(Collection entries)

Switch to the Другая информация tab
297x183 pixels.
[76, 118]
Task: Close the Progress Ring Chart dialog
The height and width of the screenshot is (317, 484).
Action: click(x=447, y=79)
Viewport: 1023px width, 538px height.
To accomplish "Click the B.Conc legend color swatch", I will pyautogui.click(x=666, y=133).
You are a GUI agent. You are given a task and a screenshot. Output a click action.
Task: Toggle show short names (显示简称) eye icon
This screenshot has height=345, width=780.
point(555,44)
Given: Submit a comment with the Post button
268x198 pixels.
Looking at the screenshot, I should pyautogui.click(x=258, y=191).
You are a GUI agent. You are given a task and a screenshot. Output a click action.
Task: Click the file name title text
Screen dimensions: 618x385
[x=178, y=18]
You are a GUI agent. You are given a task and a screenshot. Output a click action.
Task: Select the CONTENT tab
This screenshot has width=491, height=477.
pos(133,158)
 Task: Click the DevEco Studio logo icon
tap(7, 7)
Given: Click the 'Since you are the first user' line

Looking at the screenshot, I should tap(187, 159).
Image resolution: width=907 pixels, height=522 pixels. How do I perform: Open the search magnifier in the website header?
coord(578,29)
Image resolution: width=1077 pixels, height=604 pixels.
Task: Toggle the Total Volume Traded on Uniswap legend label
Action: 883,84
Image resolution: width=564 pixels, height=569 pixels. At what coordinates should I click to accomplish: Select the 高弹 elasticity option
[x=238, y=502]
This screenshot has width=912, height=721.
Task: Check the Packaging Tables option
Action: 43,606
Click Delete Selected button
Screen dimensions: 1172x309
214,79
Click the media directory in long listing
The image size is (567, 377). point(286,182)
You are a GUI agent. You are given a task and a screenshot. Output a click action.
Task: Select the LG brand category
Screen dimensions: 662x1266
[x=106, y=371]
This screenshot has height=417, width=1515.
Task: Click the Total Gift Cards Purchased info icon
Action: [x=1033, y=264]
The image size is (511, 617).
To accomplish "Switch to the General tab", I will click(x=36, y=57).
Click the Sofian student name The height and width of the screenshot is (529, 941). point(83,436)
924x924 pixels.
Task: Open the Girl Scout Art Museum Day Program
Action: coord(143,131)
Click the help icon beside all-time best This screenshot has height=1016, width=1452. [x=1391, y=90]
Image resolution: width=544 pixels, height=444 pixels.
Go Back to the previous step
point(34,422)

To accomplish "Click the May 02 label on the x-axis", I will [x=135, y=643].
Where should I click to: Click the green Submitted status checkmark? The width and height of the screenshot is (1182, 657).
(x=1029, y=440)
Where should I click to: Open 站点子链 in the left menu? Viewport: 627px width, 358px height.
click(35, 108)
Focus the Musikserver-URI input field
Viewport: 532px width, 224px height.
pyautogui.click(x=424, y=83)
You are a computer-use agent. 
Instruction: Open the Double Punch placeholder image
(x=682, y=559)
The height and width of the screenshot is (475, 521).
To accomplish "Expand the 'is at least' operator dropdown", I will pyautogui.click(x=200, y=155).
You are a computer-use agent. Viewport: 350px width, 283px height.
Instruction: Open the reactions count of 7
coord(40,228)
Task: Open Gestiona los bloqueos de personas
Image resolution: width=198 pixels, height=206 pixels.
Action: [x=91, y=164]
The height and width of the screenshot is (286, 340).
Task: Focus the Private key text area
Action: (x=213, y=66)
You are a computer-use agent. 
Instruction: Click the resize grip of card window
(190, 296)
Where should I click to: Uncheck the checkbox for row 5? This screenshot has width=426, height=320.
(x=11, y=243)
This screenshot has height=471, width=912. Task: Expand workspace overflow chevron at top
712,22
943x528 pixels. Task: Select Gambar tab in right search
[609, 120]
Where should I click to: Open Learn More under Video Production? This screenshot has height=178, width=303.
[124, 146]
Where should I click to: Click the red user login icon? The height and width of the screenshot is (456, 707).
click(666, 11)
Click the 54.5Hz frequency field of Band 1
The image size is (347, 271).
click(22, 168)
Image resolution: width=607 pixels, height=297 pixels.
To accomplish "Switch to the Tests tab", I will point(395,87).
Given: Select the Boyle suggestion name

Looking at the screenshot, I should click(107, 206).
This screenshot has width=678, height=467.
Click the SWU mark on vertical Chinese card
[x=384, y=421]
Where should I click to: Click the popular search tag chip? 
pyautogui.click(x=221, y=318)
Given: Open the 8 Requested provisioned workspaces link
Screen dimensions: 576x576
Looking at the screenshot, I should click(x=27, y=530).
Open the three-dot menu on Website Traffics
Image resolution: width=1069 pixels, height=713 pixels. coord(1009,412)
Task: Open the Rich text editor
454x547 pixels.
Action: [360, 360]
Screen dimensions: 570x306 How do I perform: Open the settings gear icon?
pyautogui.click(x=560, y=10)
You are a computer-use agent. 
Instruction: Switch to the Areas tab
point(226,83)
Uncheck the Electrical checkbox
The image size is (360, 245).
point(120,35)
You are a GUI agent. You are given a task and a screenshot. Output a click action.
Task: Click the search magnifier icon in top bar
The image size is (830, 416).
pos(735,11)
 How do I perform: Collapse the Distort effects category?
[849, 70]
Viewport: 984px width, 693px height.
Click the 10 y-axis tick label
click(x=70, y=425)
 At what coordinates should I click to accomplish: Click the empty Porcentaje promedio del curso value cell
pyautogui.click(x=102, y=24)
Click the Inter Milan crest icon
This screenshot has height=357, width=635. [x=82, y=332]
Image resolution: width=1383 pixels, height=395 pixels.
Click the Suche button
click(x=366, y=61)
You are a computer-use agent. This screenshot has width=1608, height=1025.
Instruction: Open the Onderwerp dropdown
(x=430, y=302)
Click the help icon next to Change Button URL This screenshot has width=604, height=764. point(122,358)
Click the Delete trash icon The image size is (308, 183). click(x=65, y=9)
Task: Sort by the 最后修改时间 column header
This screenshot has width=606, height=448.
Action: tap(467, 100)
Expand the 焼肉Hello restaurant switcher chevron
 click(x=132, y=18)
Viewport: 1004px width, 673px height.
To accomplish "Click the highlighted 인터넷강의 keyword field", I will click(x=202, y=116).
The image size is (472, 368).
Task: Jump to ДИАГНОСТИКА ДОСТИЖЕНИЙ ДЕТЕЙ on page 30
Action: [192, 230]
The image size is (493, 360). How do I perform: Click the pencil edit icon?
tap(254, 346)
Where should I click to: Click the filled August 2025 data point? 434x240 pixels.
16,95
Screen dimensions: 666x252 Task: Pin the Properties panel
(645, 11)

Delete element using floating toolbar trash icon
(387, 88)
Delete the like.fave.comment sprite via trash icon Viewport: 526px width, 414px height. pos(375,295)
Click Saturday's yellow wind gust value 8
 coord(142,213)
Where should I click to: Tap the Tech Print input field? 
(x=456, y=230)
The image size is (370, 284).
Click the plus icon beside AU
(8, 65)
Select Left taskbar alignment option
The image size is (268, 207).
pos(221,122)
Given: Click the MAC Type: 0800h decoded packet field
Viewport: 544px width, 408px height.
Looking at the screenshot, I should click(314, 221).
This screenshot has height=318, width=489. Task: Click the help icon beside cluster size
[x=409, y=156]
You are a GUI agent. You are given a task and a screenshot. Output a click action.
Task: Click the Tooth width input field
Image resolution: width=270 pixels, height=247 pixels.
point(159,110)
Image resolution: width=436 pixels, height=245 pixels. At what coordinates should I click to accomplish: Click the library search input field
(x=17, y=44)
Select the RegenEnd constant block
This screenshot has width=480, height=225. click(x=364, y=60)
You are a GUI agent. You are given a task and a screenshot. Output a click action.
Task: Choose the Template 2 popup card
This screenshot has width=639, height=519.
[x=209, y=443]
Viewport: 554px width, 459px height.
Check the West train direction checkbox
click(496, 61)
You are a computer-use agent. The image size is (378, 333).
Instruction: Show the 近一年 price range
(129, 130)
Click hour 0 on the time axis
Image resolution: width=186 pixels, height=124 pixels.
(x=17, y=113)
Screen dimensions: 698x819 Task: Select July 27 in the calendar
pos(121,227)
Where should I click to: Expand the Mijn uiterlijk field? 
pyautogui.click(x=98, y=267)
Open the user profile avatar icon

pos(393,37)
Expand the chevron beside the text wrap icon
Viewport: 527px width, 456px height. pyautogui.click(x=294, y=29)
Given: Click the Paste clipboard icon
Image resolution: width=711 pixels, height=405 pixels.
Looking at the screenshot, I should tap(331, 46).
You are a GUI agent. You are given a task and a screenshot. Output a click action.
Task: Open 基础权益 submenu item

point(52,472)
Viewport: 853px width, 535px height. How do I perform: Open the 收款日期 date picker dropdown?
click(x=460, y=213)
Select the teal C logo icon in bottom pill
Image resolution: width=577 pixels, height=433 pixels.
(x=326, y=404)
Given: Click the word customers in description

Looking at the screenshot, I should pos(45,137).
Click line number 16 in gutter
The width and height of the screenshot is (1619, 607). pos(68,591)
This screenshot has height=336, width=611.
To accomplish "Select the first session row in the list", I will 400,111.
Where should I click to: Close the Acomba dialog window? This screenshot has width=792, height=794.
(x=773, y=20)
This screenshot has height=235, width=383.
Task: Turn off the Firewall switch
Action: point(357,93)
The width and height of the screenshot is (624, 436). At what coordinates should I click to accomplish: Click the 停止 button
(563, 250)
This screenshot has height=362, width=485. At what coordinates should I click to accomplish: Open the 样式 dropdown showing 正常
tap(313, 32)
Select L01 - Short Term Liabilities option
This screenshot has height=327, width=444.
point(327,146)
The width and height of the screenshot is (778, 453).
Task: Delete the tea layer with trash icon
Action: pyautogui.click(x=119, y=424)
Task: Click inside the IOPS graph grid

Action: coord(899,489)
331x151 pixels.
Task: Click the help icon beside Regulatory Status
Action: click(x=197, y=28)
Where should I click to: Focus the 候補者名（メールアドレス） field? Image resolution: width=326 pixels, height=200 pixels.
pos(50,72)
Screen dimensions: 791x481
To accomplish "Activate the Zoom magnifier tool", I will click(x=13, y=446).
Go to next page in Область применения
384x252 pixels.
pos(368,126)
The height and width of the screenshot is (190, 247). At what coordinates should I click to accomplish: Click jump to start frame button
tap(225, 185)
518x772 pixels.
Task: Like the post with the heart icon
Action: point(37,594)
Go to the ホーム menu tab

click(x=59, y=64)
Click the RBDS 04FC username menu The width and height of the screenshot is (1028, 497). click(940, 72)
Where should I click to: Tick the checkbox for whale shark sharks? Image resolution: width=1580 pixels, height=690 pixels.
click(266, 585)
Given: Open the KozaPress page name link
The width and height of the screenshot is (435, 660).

__Exercise details__
Above are some records. Count the lines among them with the word "time", and answer with the number only.

__Response for this exercise__
2